Directions » Include in the output the line containing "You are a computer-use agent. Viewport: 191px" and each subsequent line of the records, through the end, transcribed exactly. Add nothing else.

Material provided »
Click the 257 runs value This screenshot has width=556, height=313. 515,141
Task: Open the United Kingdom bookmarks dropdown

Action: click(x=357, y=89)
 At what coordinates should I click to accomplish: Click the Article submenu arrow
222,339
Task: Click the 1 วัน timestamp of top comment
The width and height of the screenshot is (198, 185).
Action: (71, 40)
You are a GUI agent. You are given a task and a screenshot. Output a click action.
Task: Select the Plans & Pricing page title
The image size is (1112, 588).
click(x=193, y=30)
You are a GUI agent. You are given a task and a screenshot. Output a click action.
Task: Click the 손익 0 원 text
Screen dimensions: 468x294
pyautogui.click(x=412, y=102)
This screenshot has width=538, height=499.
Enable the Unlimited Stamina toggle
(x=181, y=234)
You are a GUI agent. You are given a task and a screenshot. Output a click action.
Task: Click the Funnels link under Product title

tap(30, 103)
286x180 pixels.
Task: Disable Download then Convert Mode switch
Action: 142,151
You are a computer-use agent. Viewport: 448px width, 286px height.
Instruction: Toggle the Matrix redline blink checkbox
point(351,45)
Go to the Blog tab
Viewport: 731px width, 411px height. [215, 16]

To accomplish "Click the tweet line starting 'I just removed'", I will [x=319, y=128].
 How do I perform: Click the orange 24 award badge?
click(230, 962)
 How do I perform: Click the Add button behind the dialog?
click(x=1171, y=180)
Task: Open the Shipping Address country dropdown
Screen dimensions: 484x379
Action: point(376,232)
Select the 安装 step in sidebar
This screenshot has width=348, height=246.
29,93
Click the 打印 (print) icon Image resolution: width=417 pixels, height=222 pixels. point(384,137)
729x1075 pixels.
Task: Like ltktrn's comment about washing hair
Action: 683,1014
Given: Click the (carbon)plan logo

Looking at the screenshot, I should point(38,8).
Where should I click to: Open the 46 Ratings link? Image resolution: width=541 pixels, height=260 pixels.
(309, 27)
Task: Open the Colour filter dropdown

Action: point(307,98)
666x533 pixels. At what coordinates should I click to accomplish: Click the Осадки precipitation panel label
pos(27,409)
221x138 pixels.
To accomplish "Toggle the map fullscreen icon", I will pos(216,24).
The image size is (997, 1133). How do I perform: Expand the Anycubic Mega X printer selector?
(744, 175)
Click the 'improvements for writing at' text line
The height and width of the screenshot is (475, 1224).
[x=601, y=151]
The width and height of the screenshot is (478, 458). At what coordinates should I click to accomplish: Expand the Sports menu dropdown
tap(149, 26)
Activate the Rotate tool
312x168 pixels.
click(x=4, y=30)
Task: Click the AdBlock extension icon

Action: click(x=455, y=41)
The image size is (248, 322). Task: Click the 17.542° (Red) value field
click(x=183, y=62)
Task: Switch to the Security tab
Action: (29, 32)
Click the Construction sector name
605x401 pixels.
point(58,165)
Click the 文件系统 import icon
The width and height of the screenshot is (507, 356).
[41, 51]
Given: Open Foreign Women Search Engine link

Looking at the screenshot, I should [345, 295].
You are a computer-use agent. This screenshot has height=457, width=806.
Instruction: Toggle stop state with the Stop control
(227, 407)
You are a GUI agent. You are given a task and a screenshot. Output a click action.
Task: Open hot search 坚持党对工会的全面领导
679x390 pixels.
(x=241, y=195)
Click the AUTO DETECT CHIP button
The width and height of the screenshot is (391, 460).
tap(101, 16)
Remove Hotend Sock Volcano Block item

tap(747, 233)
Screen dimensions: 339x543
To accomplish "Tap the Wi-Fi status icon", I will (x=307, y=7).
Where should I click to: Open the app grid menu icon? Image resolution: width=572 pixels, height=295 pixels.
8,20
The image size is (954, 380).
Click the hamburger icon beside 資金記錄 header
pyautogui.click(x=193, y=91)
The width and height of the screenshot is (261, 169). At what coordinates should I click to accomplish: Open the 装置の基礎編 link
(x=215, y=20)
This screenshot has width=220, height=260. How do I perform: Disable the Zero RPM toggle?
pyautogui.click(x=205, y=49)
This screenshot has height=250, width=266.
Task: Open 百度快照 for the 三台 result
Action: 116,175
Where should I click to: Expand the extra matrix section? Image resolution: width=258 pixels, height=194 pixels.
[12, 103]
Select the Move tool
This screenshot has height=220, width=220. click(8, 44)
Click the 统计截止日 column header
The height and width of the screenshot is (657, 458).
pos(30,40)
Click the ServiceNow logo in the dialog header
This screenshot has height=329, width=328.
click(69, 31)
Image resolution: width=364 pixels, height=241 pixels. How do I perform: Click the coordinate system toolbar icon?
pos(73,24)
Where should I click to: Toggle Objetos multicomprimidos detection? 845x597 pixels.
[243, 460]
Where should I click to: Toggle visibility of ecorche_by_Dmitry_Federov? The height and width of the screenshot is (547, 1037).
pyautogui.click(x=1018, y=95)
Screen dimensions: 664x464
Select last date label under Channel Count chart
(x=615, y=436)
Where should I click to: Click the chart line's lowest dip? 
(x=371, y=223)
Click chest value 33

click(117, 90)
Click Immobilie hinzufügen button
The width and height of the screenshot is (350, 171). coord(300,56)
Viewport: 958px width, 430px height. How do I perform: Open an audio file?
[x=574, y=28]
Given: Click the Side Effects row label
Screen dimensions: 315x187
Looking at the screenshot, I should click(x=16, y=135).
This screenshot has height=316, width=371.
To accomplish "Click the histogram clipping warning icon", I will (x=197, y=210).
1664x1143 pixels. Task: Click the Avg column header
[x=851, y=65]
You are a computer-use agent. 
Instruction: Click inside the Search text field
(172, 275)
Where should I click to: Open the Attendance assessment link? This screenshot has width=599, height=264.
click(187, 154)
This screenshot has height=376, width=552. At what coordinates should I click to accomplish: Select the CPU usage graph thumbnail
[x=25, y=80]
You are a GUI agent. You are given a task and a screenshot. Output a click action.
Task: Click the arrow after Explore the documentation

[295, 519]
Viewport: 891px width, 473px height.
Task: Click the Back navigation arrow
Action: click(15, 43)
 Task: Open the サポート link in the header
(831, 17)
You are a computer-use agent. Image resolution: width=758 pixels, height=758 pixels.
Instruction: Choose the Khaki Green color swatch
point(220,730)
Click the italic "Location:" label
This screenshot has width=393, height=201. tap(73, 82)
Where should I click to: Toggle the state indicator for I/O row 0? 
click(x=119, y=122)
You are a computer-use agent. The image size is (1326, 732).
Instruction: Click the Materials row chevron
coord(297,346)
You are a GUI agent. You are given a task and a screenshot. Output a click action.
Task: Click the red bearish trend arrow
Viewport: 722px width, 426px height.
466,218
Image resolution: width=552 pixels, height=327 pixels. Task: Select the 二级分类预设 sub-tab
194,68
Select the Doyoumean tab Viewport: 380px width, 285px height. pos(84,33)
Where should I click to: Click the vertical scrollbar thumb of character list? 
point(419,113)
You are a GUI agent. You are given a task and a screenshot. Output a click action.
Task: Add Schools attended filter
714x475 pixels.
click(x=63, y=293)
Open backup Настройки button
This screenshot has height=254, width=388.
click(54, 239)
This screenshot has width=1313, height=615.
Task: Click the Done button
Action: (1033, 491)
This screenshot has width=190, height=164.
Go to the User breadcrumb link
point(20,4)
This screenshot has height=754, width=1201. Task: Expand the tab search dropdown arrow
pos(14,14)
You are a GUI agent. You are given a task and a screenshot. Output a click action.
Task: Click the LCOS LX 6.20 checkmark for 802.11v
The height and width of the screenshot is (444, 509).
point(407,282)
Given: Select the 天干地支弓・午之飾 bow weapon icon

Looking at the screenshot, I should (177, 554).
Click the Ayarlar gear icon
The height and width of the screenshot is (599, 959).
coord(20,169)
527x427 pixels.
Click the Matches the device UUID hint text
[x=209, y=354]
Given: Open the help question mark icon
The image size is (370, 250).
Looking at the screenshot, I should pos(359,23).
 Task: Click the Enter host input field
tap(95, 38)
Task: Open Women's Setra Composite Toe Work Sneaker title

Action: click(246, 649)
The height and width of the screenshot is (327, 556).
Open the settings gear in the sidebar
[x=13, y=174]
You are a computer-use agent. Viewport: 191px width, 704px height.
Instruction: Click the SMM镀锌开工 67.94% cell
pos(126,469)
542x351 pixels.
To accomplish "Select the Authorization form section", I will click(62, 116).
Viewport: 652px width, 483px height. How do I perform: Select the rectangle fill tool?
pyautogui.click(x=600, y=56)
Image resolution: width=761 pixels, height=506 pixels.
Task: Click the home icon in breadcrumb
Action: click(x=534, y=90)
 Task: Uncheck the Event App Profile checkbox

Task solution »
You are a computer-use agent. Viewport: 191px width, 704px height.
Instruction: Click the SMM镀锌开工 67.94% cell
pos(126,469)
542x351 pixels.
To accomplish "Select the Authorization form section", I will click(62, 116).
Viewport: 652px width, 483px height. How do I perform: Select the rectangle fill tool?
pyautogui.click(x=600, y=56)
Image resolution: width=761 pixels, height=506 pixels.
Task: Click the home icon in breadcrumb
Action: click(x=534, y=90)
 Task: Uncheck the Event App Profile checkbox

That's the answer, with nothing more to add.